First evening fire of the season, amid all the comforts of home: a balm at summer's end, a beacon on winter nights. In the lexicon of homesteading, there are few things more satisfying than the knowledge that the wood is stacked and covered and will last till spring. All of ours is stowed neatly in the basement, within dry and easy reach during snowstorms. We've got plenty of kindling and paper starter. The new green logs are outside, tarped and curing. Only a shelf filled with canned tomatoes would give me the same kind of farmwife frisson--but, alas, my jars are empty. I just don't have the quantity to fill a canner, so I settle for second-best and sauce them for the freezer.

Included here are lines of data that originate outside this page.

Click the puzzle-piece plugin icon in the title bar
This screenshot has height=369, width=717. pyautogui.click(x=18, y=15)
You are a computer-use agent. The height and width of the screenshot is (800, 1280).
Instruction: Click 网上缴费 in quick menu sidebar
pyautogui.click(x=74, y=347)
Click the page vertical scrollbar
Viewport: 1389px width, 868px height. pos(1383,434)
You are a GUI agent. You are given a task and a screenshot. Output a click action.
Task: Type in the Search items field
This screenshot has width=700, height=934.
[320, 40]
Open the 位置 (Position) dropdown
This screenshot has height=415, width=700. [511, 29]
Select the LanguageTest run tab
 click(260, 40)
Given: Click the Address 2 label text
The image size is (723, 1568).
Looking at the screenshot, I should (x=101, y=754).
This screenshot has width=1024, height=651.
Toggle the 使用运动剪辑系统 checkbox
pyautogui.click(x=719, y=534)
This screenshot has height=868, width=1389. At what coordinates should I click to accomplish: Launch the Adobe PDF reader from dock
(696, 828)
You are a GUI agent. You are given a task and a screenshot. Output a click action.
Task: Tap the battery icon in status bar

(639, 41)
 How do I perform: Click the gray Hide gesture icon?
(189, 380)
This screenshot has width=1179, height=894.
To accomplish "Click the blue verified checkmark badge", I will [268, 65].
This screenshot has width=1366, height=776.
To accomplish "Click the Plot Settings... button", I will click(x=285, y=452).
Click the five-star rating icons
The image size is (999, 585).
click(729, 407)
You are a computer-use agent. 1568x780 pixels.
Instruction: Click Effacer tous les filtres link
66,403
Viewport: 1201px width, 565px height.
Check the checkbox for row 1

Today, on the last day of September, I am sitting in my accustomed couch corner, in my accustomed red bathrobe, holding my white cup-and-saucer of black coffee, and feeling extremely grateful to be here. Things are going well in Vermont; everyone is holding up and--finally--beginning to relax into optimism. I don't need to feel guilty about coming home, and I am not feeling guilty. I spent much of yesterday catching up on piles of laundry, cleaning floors, and dealing with my harvest: making tomato sauce, freezing green beans, picking broccoli and peppers. I made a big vegetable gratin for dinner and a sour cherry flan for dessert. I fiddled with some class marketing and planning, both for the Frost Place and for a possible Monson Arts day-long session for vaxxed high schoolers. I read books, and I talked on the phone to Paul, and I looked forward to Tom's arrival home from work.

Today I've got bathrooms to clean, grass to mow, garden clean-out to begin . . . but mostly I need to reinsert myself into my poet mind. I'm going to sit down with the Iliad and then turn to some of my own recent drafts; and whether I end up actually writing or not, I will at least know that I've given the work its due space and attention. As Donald Hall reminded me, when I was reading his essays in Seasons on Eagle Pond, I am a poet who frames her life with the agricultural seasons. I am not a farmer who moonlights as a poet on winter nights. It's important to recognize which vocation is my true one.